Give only the number of lines in the records that contain the word "computer".
╭─ DATASET RECORDS
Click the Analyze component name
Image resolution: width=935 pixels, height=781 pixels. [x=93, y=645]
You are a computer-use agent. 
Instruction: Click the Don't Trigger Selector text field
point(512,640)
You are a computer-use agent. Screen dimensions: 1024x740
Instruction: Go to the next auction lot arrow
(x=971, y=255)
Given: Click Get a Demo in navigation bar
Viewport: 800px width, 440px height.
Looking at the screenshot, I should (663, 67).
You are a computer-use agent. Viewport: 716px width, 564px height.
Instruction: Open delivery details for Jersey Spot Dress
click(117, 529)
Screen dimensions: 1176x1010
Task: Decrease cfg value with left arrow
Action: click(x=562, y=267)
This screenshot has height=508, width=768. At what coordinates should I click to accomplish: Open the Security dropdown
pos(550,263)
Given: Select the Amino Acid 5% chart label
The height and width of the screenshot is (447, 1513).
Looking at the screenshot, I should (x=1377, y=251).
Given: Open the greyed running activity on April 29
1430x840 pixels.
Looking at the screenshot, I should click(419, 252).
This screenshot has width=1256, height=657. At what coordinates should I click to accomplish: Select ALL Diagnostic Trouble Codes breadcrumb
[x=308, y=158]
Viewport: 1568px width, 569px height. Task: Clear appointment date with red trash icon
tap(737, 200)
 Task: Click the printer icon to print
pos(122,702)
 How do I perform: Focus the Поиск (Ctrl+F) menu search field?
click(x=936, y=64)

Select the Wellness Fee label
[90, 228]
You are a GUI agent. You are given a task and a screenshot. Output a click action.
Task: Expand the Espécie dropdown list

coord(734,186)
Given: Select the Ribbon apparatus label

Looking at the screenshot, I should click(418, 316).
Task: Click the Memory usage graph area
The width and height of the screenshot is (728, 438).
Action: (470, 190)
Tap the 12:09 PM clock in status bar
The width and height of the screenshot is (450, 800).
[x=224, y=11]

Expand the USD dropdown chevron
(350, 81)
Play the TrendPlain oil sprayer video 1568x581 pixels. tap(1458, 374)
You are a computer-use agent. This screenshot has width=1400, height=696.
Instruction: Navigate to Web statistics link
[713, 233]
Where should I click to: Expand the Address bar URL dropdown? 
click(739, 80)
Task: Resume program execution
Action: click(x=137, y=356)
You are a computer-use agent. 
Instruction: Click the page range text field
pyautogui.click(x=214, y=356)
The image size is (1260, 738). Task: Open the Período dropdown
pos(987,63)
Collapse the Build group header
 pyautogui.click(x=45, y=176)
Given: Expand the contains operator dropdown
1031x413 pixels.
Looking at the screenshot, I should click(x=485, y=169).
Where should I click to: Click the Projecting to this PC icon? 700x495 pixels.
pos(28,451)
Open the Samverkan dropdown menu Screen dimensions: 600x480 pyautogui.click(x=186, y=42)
╰─
- **EXERCISE RESULT**: 5